-- Task to carry out --
Word for word, print the entries that follow.

▼

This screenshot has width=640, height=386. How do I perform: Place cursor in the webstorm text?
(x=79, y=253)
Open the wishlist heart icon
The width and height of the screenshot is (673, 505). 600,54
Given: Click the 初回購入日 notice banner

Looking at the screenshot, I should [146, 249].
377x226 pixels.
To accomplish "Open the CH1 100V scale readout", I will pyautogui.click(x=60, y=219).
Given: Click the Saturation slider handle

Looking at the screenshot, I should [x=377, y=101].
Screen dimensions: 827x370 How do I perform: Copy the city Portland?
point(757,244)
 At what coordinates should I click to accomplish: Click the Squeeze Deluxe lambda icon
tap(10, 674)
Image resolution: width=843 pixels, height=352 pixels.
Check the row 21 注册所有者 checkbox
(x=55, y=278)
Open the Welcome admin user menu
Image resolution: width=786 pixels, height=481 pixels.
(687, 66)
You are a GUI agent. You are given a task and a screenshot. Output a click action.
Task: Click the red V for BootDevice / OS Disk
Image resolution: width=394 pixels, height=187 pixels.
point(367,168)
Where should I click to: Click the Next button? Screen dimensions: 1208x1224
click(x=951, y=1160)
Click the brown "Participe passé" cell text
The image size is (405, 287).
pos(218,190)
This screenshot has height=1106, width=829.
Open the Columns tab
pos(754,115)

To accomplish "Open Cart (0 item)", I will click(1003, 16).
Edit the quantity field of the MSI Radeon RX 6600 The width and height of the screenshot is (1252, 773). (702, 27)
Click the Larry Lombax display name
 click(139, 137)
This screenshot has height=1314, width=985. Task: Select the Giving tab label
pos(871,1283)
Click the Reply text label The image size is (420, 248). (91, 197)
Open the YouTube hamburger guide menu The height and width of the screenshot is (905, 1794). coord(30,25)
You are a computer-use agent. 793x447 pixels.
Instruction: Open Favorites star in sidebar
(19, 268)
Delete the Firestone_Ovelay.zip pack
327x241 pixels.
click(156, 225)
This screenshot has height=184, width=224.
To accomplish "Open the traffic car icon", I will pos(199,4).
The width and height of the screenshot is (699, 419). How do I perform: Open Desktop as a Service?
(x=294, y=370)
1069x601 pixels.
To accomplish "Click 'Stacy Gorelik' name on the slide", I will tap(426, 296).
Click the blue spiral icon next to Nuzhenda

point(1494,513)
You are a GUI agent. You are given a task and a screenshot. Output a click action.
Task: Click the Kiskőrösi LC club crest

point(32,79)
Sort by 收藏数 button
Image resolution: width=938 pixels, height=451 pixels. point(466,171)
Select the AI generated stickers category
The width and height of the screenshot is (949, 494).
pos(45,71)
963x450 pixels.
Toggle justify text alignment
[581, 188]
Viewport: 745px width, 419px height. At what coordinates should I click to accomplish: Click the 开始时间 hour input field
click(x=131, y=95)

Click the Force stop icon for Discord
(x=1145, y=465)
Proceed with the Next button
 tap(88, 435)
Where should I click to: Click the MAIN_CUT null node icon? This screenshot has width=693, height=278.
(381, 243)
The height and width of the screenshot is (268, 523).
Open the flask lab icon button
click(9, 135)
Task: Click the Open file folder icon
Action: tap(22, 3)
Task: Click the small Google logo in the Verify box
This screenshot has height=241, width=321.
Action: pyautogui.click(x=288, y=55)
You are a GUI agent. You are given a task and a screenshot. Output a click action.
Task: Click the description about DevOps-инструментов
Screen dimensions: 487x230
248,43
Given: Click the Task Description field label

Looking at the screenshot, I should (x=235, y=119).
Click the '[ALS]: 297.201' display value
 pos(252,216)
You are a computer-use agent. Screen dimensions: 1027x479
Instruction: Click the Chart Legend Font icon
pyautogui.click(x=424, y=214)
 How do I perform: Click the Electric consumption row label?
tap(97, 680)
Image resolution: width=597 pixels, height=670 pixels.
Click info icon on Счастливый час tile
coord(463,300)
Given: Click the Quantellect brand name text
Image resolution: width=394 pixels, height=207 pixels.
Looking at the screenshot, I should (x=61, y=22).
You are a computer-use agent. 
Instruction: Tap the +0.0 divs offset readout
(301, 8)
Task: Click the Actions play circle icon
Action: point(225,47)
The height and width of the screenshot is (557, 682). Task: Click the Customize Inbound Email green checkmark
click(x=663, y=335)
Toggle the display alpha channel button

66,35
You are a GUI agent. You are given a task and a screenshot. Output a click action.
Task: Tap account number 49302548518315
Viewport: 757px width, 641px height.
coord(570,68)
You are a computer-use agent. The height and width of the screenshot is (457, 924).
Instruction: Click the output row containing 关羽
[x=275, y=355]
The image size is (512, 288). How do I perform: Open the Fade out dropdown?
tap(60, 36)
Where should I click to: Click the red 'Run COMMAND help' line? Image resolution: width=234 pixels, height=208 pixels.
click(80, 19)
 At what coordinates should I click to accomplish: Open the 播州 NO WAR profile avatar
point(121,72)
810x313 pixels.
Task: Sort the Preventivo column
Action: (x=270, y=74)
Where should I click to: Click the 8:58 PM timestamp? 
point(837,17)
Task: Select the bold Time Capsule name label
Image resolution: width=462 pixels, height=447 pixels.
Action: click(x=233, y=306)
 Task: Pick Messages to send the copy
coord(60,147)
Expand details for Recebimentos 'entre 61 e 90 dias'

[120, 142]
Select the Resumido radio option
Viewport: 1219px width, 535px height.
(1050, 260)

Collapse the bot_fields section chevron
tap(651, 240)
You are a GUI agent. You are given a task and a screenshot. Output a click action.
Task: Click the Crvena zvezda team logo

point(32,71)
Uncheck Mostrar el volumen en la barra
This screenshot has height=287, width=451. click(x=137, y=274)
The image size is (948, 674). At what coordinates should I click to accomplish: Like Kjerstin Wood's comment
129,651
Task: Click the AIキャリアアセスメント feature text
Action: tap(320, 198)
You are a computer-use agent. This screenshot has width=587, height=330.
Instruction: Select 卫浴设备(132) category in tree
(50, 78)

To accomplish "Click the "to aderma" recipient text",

▲

-- Expected answer --
This screenshot has width=640, height=386. How do I perform: Place cursor in the webstorm text?
(x=79, y=253)
Open the wishlist heart icon
The width and height of the screenshot is (673, 505). 600,54
Given: Click the 初回購入日 notice banner

Looking at the screenshot, I should [146, 249].
377x226 pixels.
To accomplish "Open the CH1 100V scale readout", I will pyautogui.click(x=60, y=219).
Given: Click the Saturation slider handle

Looking at the screenshot, I should [x=377, y=101].
Screen dimensions: 827x370 How do I perform: Copy the city Portland?
point(757,244)
 At what coordinates should I click to accomplish: Click the Squeeze Deluxe lambda icon
tap(10, 674)
Image resolution: width=843 pixels, height=352 pixels.
Check the row 21 注册所有者 checkbox
(x=55, y=278)
Open the Welcome admin user menu
Image resolution: width=786 pixels, height=481 pixels.
(687, 66)
You are a GUI agent. You are given a task and a screenshot. Output a click action.
Task: Click the red V for BootDevice / OS Disk
Image resolution: width=394 pixels, height=187 pixels.
point(367,168)
Where should I click to: Click the Next button? Screen dimensions: 1208x1224
click(x=951, y=1160)
Click the brown "Participe passé" cell text
The image size is (405, 287).
pos(218,190)
This screenshot has height=1106, width=829.
Open the Columns tab
pos(754,115)

To accomplish "Open Cart (0 item)", I will click(1003, 16).
Edit the quantity field of the MSI Radeon RX 6600 The width and height of the screenshot is (1252, 773). (702, 27)
Click the Larry Lombax display name
 click(139, 137)
This screenshot has height=1314, width=985. Task: Select the Giving tab label
pos(871,1283)
Click the Reply text label The image size is (420, 248). (91, 197)
Open the YouTube hamburger guide menu The height and width of the screenshot is (905, 1794). coord(30,25)
You are a computer-use agent. 793x447 pixels.
Instruction: Open Favorites star in sidebar
(19, 268)
Delete the Firestone_Ovelay.zip pack
327x241 pixels.
click(156, 225)
This screenshot has height=184, width=224.
To accomplish "Open the traffic car icon", I will pos(199,4).
The width and height of the screenshot is (699, 419). How do I perform: Open Desktop as a Service?
(x=294, y=370)
1069x601 pixels.
To accomplish "Click 'Stacy Gorelik' name on the slide", I will tap(426, 296).
Click the blue spiral icon next to Nuzhenda

point(1494,513)
You are a GUI agent. You are given a task and a screenshot. Output a click action.
Task: Click the Kiskőrösi LC club crest

point(32,79)
Sort by 收藏数 button
Image resolution: width=938 pixels, height=451 pixels. point(466,171)
Select the AI generated stickers category
The width and height of the screenshot is (949, 494).
pos(45,71)
963x450 pixels.
Toggle justify text alignment
[581, 188]
Viewport: 745px width, 419px height. At what coordinates should I click to accomplish: Click the 开始时间 hour input field
click(x=131, y=95)

Click the Force stop icon for Discord
(x=1145, y=465)
Proceed with the Next button
 tap(88, 435)
Where should I click to: Click the MAIN_CUT null node icon? This screenshot has width=693, height=278.
(381, 243)
The height and width of the screenshot is (268, 523).
Open the flask lab icon button
click(9, 135)
Task: Click the Open file folder icon
Action: tap(22, 3)
Task: Click the small Google logo in the Verify box
This screenshot has height=241, width=321.
Action: pyautogui.click(x=288, y=55)
You are a GUI agent. You are given a task and a screenshot. Output a click action.
Task: Click the description about DevOps-инструментов
Screen dimensions: 487x230
248,43
Given: Click the Task Description field label

Looking at the screenshot, I should (x=235, y=119).
Click the '[ALS]: 297.201' display value
 pos(252,216)
You are a computer-use agent. Screen dimensions: 1027x479
Instruction: Click the Chart Legend Font icon
pyautogui.click(x=424, y=214)
 How do I perform: Click the Electric consumption row label?
tap(97, 680)
Image resolution: width=597 pixels, height=670 pixels.
Click info icon on Счастливый час tile
coord(463,300)
Given: Click the Quantellect brand name text
Image resolution: width=394 pixels, height=207 pixels.
Looking at the screenshot, I should (x=61, y=22).
You are a computer-use agent. 
Instruction: Tap the +0.0 divs offset readout
(301, 8)
Task: Click the Actions play circle icon
Action: point(225,47)
The height and width of the screenshot is (557, 682). Task: Click the Customize Inbound Email green checkmark
click(x=663, y=335)
Toggle the display alpha channel button

66,35
You are a GUI agent. You are given a task and a screenshot. Output a click action.
Task: Tap account number 49302548518315
Viewport: 757px width, 641px height.
coord(570,68)
You are a computer-use agent. The height and width of the screenshot is (457, 924).
Instruction: Click the output row containing 关羽
[x=275, y=355]
The image size is (512, 288). How do I perform: Open the Fade out dropdown?
tap(60, 36)
Where should I click to: Click the red 'Run COMMAND help' line? Image resolution: width=234 pixels, height=208 pixels.
click(80, 19)
 At what coordinates should I click to accomplish: Open the 播州 NO WAR profile avatar
point(121,72)
810x313 pixels.
Task: Sort the Preventivo column
Action: (x=270, y=74)
Where should I click to: Click the 8:58 PM timestamp? 
point(837,17)
Task: Select the bold Time Capsule name label
Image resolution: width=462 pixels, height=447 pixels.
Action: click(x=233, y=306)
 Task: Pick Messages to send the copy
coord(60,147)
Expand details for Recebimentos 'entre 61 e 90 dias'

[120, 142]
Select the Resumido radio option
Viewport: 1219px width, 535px height.
(1050, 260)

Collapse the bot_fields section chevron
tap(651, 240)
You are a GUI agent. You are given a task and a screenshot. Output a click action.
Task: Click the Crvena zvezda team logo

point(32,71)
Uncheck Mostrar el volumen en la barra
This screenshot has height=287, width=451. click(x=137, y=274)
The image size is (948, 674). At what coordinates should I click to accomplish: Like Kjerstin Wood's comment
129,651
Task: Click the AIキャリアアセスメント feature text
Action: tap(320, 198)
You are a computer-use agent. This screenshot has width=587, height=330.
Instruction: Select 卫浴设备(132) category in tree
(50, 78)

To accomplish "Click the "to aderma" recipient text",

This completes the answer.